AFTER the meeting Faine held her up at the airfield. “I need to leave you for a few hours. I’ll see you in Seattle when you land.”
Helena narrowed her gaze his way. “What are you up to?”
He took her shoulders. “Twice. Twice in one day these humans have tried to kill what is mine to protect. This cannot go unanswered.”
Part of her thrilled at the possessive note in his tone and the other part, the one not near any erogenous zones, tightened up. “Yours?”
“Hush. You know it’s true and things are too dire to deny it any longer. I’m not playing silly games. You are mine to protect. I can accept that you need time to fully embrace what is between us. But I won’t accept that you don’t understand what is there. And what my nature is. I’m not a human male. I have more patience on most everything, but not this.”
“I don’t know what to say.”
His severity washed away on a smile. He kissed her quickly. “A first.”
“Ha. What are you going to do?”
“I’m going home for a bit. Simon is meeting me there. I’ll let you know the outcome when I see you when you get off this plane. You’ll be safe while you’re in the air.”
Safe as she could be anyway. Nowhere was totally safe. Not anymore.
“I’m absolutely sure this is going to mean trouble for me.”
His grin was back. A brief flash of teeth. “I’ll see you soon.”
She got on the plane and he got into a car and sped away.
He met Simon in the wide field just on the other side of the Veil. They clasped forearms and headed to the main house.
“What did you tell Lark?”
“I told her I was coming here. She’s . . .” Simon’s mouth flattened in a hard line. “She’s shaken in a way I haven’t seen. This was her home. The one place she felt safe, and now she doesn’t have that.
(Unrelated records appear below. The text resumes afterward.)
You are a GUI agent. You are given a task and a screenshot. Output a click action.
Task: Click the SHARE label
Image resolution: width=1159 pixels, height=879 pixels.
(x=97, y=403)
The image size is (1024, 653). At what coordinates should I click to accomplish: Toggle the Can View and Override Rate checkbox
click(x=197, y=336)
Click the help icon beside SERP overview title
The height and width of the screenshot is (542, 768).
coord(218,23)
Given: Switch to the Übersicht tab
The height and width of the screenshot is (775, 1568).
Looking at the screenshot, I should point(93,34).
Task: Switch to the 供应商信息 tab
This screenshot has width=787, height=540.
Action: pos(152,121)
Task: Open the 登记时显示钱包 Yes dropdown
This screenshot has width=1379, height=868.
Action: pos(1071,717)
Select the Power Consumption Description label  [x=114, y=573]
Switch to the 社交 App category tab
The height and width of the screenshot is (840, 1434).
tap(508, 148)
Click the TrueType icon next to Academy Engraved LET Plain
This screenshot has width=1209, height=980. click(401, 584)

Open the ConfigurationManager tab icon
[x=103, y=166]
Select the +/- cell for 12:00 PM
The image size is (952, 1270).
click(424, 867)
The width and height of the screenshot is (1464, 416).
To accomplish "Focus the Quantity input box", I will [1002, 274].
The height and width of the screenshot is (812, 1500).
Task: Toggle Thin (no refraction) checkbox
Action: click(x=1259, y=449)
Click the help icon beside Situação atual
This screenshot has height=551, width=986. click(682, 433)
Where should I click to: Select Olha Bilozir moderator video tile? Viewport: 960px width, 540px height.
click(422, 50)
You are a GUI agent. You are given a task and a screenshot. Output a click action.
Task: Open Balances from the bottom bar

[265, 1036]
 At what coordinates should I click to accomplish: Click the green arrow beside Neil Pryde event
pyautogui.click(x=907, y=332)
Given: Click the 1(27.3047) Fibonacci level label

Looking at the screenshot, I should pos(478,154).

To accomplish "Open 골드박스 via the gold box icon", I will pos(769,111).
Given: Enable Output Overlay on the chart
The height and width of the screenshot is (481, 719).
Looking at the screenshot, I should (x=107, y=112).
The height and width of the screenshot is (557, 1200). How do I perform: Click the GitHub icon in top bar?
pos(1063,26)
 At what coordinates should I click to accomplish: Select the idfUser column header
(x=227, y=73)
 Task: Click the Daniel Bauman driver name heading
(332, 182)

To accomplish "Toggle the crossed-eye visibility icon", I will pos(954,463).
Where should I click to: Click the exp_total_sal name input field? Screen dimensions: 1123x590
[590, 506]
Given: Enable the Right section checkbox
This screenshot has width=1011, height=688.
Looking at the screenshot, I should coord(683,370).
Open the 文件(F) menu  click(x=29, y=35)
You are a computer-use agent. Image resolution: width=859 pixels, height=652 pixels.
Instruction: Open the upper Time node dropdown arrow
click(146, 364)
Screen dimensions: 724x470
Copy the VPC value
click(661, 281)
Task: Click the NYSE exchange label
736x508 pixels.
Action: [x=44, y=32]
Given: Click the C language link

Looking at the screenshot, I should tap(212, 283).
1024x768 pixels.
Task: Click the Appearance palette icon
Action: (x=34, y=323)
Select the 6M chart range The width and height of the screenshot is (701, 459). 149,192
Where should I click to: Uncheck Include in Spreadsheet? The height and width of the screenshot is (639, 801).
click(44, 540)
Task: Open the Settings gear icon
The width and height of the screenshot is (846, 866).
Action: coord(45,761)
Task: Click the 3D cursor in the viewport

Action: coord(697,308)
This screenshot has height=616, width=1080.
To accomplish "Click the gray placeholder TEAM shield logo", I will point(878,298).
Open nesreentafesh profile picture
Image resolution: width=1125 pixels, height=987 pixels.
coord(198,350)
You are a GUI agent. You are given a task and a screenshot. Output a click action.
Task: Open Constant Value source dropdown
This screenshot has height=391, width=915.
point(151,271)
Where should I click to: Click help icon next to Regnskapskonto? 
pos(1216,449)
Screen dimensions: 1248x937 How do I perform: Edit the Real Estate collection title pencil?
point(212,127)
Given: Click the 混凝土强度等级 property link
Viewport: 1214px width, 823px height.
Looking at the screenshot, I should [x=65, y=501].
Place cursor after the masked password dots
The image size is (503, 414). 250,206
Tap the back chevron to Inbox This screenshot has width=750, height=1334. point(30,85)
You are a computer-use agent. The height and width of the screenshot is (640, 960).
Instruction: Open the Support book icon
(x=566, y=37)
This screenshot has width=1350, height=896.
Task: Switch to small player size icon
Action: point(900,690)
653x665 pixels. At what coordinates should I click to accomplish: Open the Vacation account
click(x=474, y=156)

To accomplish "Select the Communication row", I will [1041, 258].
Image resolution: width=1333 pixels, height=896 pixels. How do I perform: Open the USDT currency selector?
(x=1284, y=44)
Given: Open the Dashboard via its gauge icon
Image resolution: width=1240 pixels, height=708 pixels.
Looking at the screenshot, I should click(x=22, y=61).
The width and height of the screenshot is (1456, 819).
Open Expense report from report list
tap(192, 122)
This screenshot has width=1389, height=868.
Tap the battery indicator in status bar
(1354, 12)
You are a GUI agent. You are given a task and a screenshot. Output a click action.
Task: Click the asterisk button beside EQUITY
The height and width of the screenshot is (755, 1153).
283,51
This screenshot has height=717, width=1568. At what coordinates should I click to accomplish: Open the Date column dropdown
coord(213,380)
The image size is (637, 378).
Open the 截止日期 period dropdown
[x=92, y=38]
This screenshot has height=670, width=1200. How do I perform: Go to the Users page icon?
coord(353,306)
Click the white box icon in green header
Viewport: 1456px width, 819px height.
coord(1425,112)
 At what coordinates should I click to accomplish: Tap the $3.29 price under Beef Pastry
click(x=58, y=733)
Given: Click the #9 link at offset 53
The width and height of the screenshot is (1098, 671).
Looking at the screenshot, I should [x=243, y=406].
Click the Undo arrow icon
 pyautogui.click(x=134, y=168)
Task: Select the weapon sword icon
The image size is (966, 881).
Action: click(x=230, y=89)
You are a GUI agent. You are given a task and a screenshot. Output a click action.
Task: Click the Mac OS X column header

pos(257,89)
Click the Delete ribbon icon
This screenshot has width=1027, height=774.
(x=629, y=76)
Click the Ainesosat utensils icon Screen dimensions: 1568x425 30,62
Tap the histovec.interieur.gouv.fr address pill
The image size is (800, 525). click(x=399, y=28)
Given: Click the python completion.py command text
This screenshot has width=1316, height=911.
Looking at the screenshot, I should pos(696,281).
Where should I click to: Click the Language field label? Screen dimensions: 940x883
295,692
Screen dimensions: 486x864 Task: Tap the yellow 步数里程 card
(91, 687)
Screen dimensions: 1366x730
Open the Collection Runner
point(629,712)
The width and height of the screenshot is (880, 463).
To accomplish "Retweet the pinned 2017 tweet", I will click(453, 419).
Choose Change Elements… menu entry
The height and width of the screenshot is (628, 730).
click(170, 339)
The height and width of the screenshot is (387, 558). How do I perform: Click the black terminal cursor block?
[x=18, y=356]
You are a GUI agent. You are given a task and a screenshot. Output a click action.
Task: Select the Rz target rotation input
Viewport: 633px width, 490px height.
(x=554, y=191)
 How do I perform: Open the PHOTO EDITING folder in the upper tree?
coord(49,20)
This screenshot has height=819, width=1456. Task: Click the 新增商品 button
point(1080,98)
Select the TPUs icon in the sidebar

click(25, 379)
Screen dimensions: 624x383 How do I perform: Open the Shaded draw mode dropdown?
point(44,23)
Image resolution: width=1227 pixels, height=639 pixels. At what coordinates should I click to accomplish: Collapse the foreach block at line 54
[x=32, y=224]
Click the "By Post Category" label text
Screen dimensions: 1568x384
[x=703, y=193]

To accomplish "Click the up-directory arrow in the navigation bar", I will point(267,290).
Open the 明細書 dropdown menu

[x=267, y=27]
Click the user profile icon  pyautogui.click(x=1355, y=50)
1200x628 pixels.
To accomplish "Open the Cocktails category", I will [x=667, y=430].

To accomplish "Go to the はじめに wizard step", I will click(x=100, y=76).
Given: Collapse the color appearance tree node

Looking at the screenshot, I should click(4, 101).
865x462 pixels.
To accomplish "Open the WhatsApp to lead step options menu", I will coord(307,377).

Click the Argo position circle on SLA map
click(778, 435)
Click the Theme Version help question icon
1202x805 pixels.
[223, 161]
She’s damned lucky I don’t just toss her ass through the Veil and move us both here permanently.”
Faine blew out a breath.
“I told her I had had enough and I was speaking to my father. I didn’t say what about exactly. I got the feeling she just assumed it was to inform Father of the bombing, and given the amount of things she has to manage today, I didn’t give her any more detail. Helena?”
“I told her twice in one day what was mine to protect was threatened and it couldn’t be borne any longer, and that I was coming here. I’m guessing her assumptions were the same as Lark’s.”
Pere’s soldiers came out to greet them as they moved to the house where their oldest brother and their father awaited them.
Cross Leviathan gave both his sons a raised brow as they entered his office and went to one knee. He touched the backs of their heads. “Get up and tell me what brings you here. Not that I’m unhappy to see you. I’m pleased, but I can see this isn’t a social call.”
Simon got straight to it. “My home was bombed yesterday. Set ablaze. A near total loss.”
Cross’s eyes widened as he turned his attention to Faine.
“Yesterday, before that, a car Helena and I would have been riding in was bombed. She repelled the force of the explosion with her magick and passed out, bleeding from the nose and mouth from the exertion. We were also with Simon and his Ne’est when his home was attacked.”
“Helena, hmm? This is our little pixie’s sister? You’ve been a busy male, Faine.”